#### Records for this exercise ####

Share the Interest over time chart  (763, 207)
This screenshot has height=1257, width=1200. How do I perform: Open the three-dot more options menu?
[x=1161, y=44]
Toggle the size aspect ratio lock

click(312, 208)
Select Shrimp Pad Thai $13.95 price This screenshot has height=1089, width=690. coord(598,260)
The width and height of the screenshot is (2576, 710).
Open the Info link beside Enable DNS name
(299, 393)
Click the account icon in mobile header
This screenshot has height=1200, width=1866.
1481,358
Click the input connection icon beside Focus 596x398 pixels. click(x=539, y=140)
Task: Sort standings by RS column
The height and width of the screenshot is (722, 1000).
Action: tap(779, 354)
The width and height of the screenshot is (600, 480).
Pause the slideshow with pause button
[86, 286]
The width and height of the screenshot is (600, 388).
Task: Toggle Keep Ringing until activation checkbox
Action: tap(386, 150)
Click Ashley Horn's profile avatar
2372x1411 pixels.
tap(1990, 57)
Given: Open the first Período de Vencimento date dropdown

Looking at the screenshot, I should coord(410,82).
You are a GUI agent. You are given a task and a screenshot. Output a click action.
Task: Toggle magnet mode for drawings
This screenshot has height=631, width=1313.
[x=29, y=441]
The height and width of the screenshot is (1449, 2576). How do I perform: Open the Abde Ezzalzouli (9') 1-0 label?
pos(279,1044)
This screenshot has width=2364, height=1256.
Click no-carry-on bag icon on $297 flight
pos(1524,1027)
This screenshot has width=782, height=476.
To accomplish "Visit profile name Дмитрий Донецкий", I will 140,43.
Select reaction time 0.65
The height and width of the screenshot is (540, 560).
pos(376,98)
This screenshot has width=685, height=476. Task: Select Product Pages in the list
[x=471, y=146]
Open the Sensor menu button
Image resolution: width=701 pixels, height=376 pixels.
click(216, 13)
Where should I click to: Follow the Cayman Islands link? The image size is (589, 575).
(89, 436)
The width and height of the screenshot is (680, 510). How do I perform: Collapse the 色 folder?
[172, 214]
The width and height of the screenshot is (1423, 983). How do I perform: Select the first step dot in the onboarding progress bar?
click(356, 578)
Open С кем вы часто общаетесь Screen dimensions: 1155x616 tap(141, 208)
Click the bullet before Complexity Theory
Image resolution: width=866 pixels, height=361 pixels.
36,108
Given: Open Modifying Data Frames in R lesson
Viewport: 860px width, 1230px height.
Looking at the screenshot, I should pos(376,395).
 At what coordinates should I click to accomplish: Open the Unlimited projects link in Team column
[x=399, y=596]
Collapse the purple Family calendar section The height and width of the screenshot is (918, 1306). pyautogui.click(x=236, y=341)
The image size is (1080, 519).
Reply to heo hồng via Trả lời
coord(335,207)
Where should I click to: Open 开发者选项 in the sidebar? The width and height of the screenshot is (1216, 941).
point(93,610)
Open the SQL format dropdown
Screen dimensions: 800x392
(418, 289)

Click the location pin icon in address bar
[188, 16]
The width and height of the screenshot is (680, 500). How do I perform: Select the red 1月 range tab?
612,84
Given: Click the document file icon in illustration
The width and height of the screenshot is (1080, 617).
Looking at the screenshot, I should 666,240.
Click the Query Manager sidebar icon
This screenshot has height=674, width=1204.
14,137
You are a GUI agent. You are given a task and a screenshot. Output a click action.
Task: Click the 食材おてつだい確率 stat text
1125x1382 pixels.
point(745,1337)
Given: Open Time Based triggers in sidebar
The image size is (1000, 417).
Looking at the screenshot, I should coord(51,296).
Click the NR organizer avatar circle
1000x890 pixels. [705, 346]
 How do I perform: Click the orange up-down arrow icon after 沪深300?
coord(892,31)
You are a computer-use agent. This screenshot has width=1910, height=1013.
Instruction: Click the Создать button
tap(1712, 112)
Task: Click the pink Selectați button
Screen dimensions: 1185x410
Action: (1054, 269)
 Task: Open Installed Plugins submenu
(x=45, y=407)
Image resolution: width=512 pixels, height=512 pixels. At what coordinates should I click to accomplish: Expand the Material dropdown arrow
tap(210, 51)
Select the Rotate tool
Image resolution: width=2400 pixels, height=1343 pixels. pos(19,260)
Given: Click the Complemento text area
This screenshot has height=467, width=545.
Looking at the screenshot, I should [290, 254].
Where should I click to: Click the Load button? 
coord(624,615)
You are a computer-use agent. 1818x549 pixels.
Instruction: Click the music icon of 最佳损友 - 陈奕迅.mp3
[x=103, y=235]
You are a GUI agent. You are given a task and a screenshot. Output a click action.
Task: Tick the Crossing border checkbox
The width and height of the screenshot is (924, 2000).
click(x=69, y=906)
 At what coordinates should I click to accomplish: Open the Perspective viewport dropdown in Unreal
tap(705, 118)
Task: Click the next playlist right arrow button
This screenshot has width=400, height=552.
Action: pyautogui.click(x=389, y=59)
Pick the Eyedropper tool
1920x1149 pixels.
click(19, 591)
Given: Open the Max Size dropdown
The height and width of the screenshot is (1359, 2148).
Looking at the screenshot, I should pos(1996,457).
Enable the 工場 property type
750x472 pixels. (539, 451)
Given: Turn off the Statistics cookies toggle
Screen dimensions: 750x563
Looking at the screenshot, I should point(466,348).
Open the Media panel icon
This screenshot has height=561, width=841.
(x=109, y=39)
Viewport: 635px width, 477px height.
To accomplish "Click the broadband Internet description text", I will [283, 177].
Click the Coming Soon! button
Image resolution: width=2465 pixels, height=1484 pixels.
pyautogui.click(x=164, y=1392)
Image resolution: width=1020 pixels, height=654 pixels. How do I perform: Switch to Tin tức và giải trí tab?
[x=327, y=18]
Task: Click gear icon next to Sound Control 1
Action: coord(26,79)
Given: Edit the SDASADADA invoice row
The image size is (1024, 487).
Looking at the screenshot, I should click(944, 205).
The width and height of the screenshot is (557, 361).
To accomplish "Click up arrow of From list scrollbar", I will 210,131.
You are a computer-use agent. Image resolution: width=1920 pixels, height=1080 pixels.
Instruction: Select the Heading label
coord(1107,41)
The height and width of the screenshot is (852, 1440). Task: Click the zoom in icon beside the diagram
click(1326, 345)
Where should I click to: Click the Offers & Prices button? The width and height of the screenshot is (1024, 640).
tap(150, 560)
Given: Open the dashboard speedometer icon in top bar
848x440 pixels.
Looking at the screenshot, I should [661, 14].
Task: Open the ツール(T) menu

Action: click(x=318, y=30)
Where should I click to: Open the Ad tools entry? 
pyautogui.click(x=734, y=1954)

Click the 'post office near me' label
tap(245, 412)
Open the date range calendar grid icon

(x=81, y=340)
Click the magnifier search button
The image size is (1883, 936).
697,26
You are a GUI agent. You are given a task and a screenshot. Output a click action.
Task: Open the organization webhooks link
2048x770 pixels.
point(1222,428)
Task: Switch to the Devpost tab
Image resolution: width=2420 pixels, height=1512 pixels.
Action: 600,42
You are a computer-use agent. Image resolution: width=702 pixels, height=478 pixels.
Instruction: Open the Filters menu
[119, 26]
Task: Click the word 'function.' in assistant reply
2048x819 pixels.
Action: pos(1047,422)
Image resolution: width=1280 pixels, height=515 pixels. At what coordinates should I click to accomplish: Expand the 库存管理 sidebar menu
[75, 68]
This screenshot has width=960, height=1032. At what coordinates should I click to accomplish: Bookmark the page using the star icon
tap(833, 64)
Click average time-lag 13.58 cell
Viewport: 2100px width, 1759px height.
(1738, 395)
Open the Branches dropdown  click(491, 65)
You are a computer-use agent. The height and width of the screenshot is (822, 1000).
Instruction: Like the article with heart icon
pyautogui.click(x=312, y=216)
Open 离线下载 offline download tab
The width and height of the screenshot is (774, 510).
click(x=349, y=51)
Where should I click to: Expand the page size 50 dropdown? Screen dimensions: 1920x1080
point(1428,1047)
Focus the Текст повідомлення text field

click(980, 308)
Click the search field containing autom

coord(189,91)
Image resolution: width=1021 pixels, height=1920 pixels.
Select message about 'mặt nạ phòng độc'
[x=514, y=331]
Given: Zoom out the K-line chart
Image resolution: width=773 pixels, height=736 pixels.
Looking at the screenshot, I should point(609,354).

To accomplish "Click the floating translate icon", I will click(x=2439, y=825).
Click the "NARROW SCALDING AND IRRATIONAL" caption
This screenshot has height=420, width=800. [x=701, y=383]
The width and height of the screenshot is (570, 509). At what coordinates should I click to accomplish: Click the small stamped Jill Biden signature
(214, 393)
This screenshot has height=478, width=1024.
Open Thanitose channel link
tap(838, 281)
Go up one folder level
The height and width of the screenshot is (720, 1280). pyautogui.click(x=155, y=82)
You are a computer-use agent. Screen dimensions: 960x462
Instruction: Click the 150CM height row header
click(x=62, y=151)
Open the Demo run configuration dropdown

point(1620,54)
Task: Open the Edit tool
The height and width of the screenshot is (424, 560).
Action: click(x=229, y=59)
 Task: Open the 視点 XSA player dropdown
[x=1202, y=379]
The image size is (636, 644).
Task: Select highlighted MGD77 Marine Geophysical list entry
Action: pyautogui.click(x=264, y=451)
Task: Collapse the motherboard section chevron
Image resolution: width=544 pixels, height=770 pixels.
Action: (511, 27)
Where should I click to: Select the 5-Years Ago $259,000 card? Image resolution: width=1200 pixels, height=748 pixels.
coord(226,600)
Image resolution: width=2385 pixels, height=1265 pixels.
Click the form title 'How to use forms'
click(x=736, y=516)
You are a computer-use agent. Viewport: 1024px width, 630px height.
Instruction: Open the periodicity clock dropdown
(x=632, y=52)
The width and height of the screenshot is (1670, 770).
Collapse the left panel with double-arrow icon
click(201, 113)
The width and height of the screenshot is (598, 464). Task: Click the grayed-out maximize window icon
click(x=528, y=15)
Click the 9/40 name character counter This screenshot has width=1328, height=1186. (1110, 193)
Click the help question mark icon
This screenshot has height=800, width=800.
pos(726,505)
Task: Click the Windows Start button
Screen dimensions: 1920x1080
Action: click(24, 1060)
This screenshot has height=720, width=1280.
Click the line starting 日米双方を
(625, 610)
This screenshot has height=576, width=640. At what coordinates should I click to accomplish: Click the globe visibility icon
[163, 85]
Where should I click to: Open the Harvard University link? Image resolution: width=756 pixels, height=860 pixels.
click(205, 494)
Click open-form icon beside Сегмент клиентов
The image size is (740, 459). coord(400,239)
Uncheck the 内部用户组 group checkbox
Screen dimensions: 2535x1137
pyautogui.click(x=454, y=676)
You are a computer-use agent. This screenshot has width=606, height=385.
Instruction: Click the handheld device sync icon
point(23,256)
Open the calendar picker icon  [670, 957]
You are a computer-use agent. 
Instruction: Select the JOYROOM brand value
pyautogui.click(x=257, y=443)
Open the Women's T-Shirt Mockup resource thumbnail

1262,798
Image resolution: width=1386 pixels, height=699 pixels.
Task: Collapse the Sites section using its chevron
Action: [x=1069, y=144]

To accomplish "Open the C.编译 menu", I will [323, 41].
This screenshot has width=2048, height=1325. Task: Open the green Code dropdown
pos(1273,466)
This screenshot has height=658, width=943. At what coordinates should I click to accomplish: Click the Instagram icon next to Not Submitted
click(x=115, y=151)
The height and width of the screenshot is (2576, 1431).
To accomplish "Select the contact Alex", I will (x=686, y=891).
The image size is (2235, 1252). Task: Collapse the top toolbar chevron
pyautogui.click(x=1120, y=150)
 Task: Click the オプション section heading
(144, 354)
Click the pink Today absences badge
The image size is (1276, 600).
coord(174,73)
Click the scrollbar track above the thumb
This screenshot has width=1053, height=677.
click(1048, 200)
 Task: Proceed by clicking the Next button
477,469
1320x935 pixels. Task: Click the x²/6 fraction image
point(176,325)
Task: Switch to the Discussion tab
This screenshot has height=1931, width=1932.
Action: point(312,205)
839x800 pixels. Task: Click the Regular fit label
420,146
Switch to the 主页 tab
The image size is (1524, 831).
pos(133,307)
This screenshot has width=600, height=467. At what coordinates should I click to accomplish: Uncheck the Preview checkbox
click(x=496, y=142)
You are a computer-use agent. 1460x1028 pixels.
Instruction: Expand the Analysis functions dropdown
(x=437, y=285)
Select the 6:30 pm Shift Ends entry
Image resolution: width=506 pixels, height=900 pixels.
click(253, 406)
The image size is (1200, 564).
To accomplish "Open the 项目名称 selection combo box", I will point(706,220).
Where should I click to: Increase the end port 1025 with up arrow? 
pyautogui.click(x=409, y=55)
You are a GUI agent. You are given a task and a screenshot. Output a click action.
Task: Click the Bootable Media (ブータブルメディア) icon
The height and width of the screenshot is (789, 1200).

####

### To do
Which lines in the items above contain the word "avatar"? Extract each of them in full.

### Reply to the exercise
Click Ashley Horn's profile avatar
Click the NR organizer avatar circle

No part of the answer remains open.